Die Europäische Verbraucherzentrale in Kiel
Das EVZ
Kiel ist seit 1998 in der Landeshauptstadt ansässig. Als
ein Projekt der Verbraucherzentrale Schleswig-Holstein
wird die Einrichtung zur Hälfte aus Mitteln des
Bundeslandes finanziert. Die andere Hälfte übernimmt die
Europäische Kommission. In den Jahren 2007
und 2008 belief sich der Etat für die beiden bundesdeutschen
EVZ-Standorte Kiel und Kehl auf insgesamt 485.000 Euro. Für das
laufende Jahr ist der Gesamtetat der Einrichtungen auf 636.000 Euro
gestiegen. Das EVZ Kiel, wo gegenwärtig sieben Mitarbeiter beschäftigt
sind, erhält rund 240.000 Euro im laufenden Jahr.
Das EVZ
Kiel beschäftigt gegenwärtig sieben Mitarbeiter.
Zusammen mit dem Standort Kehl (Baden-Württemberg) bildet
es das Europäische Verbraucherzentrum Deutschland (EVZ
Deutschland). Dieses ist wiederum ein Teil des Netzwerkes
der Europäischern Verbraucherzentren (European Consumer
Centres Network, ECC-Net). Das von der EU-Kommission ins
Leben gerufene Netzwerk umfasst heute 28 vergleichbare
Einrichtungen in den Mitgliedsstaaten der EU sowie in
Island und Norwegen.
Kernproblem
der EVZ-Arbeit: Trotz zunehmender Harmonisierung der
europäischen Märkte werden die Verbraucher oft mit
unterschiedlichen Rechtsgrundlagen im Verbraucherschutz
konfrontiert. Durch die finanzielle Stärkung der EVZ Kiel
sollen die schleswig-holsteinischen Verbraucher nach
Überzeugung des Sozialministeriums besser über die
Produkte aus dem Ausland informiert werden.
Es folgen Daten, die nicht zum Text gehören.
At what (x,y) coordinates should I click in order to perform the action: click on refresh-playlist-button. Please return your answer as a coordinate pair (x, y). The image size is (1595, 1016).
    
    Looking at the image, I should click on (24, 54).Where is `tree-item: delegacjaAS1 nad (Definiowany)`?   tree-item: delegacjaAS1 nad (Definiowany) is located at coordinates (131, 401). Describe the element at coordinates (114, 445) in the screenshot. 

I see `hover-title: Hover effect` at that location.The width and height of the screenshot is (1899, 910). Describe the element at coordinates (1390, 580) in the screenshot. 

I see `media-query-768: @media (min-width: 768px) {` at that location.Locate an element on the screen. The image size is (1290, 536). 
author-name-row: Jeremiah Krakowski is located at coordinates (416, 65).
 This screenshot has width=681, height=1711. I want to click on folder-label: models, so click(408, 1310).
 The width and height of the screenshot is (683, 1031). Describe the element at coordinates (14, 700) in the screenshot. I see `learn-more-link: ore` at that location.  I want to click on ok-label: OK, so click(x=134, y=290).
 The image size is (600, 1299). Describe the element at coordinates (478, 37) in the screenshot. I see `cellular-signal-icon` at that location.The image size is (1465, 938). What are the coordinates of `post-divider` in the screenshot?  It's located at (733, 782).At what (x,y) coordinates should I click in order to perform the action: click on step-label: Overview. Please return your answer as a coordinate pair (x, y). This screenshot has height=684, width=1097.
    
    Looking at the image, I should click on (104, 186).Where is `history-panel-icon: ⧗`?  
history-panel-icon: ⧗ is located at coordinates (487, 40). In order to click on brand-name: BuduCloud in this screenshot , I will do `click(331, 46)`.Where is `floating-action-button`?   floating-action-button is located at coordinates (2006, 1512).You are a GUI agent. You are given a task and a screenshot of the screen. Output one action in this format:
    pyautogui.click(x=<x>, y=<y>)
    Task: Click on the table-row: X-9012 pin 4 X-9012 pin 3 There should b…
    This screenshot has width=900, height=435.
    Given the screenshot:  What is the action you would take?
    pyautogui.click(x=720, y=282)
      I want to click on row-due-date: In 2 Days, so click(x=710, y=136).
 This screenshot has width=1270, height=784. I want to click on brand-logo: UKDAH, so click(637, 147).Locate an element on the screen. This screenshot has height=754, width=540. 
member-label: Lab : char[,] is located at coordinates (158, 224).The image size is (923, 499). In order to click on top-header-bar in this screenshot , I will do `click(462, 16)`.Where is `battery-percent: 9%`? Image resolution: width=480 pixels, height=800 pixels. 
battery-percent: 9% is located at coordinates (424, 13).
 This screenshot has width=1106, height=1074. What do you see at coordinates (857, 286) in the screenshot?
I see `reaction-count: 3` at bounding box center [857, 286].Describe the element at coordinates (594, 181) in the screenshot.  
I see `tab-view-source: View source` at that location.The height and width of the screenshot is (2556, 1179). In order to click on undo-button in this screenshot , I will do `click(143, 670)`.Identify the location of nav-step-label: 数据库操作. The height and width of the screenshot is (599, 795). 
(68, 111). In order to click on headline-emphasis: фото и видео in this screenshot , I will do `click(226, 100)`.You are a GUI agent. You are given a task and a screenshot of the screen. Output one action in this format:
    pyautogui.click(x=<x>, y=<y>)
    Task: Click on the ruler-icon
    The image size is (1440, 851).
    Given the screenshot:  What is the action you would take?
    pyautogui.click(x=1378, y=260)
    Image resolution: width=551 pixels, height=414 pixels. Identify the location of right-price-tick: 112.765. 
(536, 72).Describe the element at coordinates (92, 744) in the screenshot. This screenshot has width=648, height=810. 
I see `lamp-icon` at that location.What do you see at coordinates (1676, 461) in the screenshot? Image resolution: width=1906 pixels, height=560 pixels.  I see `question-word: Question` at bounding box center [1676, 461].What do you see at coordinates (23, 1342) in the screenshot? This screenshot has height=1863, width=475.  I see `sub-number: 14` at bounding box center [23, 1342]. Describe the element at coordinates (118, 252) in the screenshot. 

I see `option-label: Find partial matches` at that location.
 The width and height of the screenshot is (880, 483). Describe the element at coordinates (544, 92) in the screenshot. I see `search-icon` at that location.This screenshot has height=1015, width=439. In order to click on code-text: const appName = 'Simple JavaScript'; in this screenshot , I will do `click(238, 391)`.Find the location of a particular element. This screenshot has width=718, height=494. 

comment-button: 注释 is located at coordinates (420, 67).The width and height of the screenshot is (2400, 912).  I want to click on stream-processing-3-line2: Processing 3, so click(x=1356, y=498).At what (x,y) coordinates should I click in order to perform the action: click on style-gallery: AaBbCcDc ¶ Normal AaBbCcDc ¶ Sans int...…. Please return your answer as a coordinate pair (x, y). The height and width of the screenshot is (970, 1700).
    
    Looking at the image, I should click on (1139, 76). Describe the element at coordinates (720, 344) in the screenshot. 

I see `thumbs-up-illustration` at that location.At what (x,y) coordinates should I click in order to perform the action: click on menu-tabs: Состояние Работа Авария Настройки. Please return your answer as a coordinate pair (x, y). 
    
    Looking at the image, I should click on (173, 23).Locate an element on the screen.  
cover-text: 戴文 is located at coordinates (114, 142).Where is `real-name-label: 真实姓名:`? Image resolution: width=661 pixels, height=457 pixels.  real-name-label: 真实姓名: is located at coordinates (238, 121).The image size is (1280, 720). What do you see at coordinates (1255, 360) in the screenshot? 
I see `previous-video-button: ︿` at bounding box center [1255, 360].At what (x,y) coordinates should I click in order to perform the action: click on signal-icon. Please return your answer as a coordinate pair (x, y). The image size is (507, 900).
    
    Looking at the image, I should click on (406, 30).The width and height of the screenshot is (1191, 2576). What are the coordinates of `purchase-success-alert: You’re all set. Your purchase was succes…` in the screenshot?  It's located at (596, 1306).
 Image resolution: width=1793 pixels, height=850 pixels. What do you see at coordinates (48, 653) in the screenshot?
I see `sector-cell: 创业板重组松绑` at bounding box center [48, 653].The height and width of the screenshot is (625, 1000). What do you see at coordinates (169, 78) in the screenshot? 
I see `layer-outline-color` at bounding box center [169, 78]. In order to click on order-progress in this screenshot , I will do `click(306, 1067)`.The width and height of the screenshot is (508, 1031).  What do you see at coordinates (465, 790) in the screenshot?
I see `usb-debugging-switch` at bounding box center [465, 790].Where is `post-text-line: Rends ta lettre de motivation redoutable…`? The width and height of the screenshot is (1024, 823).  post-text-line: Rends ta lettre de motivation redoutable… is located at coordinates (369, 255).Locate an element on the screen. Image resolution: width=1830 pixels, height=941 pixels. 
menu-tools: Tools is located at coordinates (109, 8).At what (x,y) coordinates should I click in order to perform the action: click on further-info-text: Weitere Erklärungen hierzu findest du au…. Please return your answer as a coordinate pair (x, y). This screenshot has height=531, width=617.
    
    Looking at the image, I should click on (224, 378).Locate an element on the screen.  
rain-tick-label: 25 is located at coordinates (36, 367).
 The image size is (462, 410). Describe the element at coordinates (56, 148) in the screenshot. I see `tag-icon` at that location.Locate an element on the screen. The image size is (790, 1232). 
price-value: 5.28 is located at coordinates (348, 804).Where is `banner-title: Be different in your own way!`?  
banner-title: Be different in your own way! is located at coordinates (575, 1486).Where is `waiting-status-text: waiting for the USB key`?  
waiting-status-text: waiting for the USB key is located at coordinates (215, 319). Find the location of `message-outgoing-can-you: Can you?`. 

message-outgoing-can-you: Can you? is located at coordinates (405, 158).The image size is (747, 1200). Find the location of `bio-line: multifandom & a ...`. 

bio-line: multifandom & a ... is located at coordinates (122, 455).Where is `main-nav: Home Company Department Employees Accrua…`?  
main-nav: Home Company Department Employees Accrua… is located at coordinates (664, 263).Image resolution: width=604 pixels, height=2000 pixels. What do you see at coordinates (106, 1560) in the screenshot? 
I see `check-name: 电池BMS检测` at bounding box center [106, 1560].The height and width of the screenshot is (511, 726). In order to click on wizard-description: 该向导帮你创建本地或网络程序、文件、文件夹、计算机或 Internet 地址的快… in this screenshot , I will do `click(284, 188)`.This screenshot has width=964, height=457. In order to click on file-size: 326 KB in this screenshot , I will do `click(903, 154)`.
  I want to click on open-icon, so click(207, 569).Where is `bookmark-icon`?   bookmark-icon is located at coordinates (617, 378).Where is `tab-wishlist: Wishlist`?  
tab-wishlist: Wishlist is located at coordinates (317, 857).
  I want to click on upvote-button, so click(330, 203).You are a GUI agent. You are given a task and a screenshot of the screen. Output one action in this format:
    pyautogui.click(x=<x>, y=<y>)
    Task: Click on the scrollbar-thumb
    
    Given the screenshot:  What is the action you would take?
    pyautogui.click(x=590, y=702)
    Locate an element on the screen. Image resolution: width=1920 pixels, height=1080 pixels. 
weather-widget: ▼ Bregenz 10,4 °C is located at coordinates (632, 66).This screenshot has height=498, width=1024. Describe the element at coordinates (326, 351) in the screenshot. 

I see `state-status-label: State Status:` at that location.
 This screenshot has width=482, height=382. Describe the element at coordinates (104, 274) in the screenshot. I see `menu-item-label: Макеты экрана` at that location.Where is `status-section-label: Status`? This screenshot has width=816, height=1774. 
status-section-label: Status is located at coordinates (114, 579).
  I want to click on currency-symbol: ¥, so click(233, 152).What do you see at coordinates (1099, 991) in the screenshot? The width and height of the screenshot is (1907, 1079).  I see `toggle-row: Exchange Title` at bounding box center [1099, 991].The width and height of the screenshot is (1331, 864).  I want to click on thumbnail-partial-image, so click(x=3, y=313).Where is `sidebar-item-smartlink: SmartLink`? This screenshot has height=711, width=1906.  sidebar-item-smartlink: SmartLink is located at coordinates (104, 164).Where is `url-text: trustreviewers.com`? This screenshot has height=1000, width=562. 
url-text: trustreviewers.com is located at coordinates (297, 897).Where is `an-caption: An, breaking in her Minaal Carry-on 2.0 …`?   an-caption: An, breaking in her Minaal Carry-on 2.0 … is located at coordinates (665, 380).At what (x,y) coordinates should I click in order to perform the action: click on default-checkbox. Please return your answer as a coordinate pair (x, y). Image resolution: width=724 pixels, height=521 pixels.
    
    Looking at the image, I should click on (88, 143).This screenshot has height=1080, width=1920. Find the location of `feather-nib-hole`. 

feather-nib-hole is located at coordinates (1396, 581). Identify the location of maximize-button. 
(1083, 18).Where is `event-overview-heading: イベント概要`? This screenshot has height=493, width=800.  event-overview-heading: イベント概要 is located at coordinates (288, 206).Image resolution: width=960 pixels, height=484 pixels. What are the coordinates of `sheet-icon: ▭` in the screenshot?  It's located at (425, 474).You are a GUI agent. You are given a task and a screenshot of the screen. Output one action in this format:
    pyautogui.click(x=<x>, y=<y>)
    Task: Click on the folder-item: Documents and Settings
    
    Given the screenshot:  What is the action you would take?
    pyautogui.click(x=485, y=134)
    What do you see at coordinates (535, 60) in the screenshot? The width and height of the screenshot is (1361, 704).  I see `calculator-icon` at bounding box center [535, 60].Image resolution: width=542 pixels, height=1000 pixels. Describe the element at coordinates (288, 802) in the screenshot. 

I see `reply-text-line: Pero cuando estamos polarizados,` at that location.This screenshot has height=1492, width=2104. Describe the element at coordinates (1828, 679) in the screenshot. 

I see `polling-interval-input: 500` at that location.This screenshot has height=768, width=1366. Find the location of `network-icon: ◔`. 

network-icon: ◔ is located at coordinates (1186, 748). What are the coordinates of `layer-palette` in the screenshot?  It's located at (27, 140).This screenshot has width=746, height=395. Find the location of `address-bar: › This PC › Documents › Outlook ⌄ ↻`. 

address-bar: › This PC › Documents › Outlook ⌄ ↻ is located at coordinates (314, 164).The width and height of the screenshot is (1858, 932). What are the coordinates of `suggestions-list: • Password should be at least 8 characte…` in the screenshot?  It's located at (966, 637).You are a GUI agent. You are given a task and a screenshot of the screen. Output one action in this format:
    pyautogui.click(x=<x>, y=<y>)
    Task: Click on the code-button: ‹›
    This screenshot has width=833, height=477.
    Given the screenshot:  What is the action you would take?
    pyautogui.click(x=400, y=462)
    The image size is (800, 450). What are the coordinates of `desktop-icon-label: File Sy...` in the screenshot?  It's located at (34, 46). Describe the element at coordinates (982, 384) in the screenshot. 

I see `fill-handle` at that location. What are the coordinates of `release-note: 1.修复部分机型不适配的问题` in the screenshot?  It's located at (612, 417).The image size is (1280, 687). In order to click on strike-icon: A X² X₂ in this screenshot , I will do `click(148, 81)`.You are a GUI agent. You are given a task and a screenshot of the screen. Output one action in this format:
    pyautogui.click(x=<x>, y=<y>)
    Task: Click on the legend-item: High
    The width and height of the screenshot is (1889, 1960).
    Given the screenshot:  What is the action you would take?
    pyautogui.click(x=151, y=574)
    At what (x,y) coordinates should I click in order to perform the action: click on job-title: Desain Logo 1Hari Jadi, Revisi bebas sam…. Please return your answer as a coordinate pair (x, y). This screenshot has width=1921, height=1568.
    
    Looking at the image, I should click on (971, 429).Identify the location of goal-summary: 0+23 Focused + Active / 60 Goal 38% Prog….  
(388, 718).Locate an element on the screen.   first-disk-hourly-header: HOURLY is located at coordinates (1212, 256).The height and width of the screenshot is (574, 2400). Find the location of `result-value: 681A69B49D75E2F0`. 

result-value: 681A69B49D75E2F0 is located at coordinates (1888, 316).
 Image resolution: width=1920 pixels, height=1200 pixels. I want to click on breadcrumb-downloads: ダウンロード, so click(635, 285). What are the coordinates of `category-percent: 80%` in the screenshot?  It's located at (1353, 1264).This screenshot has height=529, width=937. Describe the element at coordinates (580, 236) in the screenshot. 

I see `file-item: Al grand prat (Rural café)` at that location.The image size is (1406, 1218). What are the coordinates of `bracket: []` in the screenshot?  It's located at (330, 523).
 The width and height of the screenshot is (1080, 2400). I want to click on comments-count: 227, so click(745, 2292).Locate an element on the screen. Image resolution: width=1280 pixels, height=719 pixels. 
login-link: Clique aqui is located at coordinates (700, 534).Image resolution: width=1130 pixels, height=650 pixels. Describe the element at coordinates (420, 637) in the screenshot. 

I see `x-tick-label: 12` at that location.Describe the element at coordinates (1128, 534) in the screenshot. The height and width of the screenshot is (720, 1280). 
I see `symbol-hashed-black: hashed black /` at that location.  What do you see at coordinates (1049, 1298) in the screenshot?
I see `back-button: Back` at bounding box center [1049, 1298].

Streitfrage: „Vollständige Harmonisierung"?
Die
Landtagsdebatte basiert vor dem Hintergrund von
Bestrebungen der EU-Kommission, das europäische
Verbraucherrecht anzugleichen und die europäischen
Märkte zu harmonisieren. Bereits heute werden rund 85
Prozent der Verbraucherschutzgesetzgebung auf EU-Ebene
beschlossen und haben dann in den einzelnen
Mitgliedsstaaten Rechtsgültigkeit. Beispiele sind die
EU-Spielzeugrichtlinie oder die
Produktsicherheitsrichtlinie. Eine völlige Angleichung
des europäischen Verbraucherrechts stieß in Deutschland
bisher aber auf Ablehnung. Erst im März hat der Bundesrat
mit den Stimmen Schleswig-Holsteins den Plänen der
EU-Kommission hierzu eine Absage erteilt.